(What to do):
1. Translate this sentence from the passage on Dean Maglinao's lecture into Spanish: "In her lecture, Dean Maglinao shared the challenge of producing doctors in the midst of a pandemic."
2. Answer these questions using the passage on Dean Maglinao's lecture:
(a) Who presented this year's academic lecture?
(b) What difficulty resulted from the economic repercussions and the surge in cases?
(c) According to the Dean, what did past and present University officials have the foresight to invest in?

(Study text):
_ _ _ _
For this year, the Dean of the UST Faculty of Medicine and Surgery (FMS) Dr. Ma. Lourdes D. Maglinao presented the academic lecture titled “Leading Change in a 150-year-old Medical School: Overcoming the Challenges of a VUCA (volatile, uncertain, complex, and ambiguous) World amidst the Twenty-first-Century Pandemic”.
In her lecture, Dean Maglinao shared the challenge of producing doctors in the midst of a pandemic. She described the ongoing challenge of prioritizing safety, health, wellness, and the continued delivery of quality medical education in the face of economic repercussions and the surge in cases, which resulted in difficulty in deploying clerks for core clinical training and data gathering.


However, even with these challenges, the Dean commended the University for its forward thinking, saying that, “As part of the University’s ecosystem, the Faculty of Medicine and Surgery benefitted from the vision of the past and present University officials who had the foresight to invest in educational media and technology.”
_ _ _ _
(Source material):

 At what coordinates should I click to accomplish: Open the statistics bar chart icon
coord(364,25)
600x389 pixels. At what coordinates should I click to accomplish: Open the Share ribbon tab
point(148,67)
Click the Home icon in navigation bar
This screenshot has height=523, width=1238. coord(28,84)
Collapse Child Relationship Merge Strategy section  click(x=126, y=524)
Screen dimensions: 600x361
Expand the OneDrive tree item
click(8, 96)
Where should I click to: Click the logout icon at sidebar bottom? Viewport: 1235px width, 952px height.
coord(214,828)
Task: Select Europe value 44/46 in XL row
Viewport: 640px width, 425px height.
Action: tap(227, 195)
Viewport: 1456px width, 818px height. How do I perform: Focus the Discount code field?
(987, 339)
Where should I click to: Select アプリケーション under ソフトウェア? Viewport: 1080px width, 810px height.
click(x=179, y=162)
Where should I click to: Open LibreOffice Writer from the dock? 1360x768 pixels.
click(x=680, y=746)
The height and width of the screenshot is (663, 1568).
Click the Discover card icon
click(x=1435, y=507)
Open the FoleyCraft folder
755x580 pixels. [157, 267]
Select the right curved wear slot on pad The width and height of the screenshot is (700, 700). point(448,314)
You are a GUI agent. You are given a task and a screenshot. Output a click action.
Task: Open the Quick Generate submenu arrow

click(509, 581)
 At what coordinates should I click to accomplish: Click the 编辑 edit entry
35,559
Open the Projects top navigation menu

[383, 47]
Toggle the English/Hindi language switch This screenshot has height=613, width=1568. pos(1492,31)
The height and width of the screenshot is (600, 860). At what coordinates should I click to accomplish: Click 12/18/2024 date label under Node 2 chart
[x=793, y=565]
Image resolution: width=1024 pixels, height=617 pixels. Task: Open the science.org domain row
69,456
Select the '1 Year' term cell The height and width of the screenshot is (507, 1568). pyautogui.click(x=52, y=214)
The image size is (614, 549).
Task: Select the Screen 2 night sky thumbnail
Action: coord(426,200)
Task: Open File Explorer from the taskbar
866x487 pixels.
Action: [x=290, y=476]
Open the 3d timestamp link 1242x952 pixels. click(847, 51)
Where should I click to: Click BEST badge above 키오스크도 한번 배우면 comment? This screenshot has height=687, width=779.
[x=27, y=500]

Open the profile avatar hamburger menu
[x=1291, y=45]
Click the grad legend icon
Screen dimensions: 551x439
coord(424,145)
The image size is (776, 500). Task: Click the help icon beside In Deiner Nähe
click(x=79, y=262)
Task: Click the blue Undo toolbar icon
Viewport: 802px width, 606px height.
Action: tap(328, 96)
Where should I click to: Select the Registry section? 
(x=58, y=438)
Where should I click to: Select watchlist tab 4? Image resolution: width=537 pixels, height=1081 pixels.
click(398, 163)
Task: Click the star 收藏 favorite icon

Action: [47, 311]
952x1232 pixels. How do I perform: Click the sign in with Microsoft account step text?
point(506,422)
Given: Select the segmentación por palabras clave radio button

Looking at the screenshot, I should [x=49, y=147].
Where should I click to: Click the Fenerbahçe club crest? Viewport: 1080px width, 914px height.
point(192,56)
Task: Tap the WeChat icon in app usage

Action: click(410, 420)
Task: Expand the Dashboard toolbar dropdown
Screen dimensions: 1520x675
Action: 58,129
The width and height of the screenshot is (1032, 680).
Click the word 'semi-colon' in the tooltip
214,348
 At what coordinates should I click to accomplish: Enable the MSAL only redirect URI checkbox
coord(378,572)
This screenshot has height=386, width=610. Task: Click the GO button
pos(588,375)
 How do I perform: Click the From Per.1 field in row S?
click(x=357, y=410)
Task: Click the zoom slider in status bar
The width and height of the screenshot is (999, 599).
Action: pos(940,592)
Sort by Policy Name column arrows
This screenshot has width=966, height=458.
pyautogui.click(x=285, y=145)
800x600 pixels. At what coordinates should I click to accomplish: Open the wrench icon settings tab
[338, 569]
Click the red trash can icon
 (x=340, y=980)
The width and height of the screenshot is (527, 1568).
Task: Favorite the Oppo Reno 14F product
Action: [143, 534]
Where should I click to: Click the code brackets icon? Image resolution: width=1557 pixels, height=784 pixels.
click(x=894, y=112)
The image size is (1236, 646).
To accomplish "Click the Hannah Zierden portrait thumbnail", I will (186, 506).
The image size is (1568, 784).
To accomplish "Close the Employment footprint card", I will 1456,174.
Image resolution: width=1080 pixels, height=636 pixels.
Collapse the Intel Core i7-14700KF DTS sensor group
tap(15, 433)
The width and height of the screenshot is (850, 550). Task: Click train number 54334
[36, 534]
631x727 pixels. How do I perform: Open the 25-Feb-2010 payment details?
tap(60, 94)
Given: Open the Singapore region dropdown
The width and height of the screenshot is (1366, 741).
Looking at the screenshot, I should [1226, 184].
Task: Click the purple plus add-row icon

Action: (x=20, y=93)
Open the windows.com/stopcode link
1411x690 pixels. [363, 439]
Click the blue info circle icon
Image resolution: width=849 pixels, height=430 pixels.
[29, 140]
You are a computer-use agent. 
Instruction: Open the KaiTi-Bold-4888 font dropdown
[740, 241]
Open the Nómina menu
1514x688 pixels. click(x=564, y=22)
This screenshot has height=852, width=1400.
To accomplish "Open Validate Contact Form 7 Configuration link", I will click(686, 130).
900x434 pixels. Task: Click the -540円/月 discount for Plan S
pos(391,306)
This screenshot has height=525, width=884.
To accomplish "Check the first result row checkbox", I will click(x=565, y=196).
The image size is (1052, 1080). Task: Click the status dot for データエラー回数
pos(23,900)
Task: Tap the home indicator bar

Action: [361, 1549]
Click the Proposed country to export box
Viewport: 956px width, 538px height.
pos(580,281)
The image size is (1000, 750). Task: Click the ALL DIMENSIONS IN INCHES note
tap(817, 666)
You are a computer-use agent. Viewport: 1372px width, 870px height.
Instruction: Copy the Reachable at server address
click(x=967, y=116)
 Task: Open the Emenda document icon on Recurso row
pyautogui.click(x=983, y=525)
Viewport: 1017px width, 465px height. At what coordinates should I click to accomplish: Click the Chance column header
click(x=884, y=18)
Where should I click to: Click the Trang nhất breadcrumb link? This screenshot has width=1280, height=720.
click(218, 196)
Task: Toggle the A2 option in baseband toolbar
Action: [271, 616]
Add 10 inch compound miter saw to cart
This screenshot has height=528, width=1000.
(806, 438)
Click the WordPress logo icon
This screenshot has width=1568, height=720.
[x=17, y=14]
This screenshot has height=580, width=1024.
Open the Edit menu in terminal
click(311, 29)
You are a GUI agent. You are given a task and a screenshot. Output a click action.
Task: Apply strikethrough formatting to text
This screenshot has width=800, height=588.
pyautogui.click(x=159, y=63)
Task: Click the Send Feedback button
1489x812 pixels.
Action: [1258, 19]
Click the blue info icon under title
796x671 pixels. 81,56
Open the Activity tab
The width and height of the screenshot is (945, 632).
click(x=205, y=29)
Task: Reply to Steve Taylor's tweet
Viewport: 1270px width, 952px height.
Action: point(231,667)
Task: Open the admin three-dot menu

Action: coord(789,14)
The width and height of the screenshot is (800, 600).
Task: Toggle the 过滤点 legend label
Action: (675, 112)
_ _ _ _
(Response list):
1. En su conferencia, la decana Maglinao compartió el desafío de formar médicos en medio de una pandemia.

2.
(a) Dr. Ma. Lourdes D. Maglinao, Dean of the UST Faculty of Medicine and Surgery, presented it.
(b) It became difficult to deploy clerks for core clinical training and data gathering.
(c) They invested in educational media and technology.